Superluminal-like magnon propagation in antiferromagnetic NiO at nanoscale distances

Magnon-mediated angular-momentum flow in antiferromagnets may become a design element for energy-efficient, low-dissipation and high-speed spintronic devices(1,2). Owing to their low energy dissipation, antiferromagnetic magnons can propagate over micrometre distances(3). However, direct observation of their high-speed propagation has been elusive due to the lack of sufficiently fast probes(2). Here we measure the antiferromagnetic magnon propagation in the time domain at the nanoscale (<= 50 nm) with optical-driven terahertz emission. In non-magnetic-Bi2Te3/antiferromagnetic-insulator-NiO/ferromagnetic-Co trilayers, we observe a magnon velocity of similar to 650 km s(-1) in the NiO layer. This velocity far exceeds previous estimations of the maximum magnon group velocity of similar to 40 km s(-1), which were based on the magnon dispersion measurements of NiO using inelastic neutron scattering(4,5).

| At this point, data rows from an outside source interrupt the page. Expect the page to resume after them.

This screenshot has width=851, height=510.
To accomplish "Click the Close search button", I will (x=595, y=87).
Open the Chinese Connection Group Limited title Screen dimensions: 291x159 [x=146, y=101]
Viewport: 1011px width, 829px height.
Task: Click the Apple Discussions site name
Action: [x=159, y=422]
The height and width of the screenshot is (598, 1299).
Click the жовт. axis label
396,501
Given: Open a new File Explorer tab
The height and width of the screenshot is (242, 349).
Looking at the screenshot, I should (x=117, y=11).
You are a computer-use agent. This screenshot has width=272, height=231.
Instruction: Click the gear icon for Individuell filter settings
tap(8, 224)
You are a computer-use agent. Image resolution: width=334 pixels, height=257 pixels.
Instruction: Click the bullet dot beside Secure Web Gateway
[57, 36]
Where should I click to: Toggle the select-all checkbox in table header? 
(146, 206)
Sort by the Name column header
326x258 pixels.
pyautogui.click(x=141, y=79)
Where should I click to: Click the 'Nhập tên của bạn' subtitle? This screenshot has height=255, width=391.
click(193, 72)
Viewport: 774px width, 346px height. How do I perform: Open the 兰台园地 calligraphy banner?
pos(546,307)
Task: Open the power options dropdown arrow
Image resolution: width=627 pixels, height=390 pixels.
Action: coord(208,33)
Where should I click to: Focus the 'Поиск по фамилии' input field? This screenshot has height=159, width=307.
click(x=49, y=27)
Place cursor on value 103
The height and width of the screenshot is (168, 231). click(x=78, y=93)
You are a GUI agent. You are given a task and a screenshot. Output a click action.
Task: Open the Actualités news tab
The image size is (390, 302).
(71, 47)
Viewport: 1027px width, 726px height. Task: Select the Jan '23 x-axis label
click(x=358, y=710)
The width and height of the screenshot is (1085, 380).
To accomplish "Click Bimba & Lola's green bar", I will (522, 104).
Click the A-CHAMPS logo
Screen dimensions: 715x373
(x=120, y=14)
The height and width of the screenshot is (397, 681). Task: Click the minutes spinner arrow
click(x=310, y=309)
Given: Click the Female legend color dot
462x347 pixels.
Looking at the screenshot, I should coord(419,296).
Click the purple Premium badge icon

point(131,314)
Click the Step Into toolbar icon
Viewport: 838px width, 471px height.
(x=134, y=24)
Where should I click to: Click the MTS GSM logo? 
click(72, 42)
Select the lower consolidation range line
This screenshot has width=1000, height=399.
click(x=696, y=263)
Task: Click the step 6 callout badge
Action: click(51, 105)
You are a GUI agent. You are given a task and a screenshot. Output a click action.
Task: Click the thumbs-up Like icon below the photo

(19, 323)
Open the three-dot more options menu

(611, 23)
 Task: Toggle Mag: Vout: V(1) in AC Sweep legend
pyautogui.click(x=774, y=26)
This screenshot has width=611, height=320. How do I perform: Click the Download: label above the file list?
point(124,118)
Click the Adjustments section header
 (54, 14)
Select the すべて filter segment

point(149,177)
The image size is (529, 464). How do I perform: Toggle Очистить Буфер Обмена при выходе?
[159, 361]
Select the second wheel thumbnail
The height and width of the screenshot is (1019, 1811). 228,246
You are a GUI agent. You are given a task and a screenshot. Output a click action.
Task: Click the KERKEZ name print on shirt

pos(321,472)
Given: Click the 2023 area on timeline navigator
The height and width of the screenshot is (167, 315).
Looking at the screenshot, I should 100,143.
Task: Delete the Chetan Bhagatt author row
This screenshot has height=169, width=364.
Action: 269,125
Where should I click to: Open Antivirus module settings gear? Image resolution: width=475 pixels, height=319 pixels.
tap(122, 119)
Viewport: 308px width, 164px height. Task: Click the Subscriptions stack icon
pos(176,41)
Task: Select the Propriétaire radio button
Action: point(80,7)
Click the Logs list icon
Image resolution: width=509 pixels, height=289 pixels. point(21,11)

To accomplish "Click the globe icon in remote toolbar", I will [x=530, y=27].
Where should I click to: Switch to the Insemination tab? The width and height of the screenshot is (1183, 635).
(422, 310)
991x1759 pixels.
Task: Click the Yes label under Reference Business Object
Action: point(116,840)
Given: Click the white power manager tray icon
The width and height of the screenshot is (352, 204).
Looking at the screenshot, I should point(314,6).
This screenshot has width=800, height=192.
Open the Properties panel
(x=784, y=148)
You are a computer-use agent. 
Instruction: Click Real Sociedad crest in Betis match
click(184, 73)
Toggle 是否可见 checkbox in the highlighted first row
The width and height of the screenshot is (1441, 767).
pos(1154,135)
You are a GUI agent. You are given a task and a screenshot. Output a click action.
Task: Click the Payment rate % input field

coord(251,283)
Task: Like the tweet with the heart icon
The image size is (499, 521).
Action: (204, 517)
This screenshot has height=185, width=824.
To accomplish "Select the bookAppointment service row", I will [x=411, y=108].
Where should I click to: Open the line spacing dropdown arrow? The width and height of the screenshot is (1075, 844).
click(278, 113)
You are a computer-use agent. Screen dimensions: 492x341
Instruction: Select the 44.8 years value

Our theory suggests that for magnon propagation at the nanoscale, a finite damping makes the dispersion anomalous for small magnon wavenumbers and yields a superluminal-like magnon velocity. Given the generality of finite dissipation in materials, our results strengthen the prospects of ultrafast nanodevices using antiferromagnetic magnons.

Automated summary

The research demonstrates that magnon-mediated angular-momentum flow in antiferromagnets can be an efficient design element for energy-efficient, low-dissipation, and high-speed spintronic devices. It shows that antiferromagnetic magnons can propagate over micrometre distances with a superluminal-like velocity at the nanoscale. This suggests potential prospects for ultrafast nanodevices using antiferromagnetic magnons due to the generalities of finite dissipation in materials.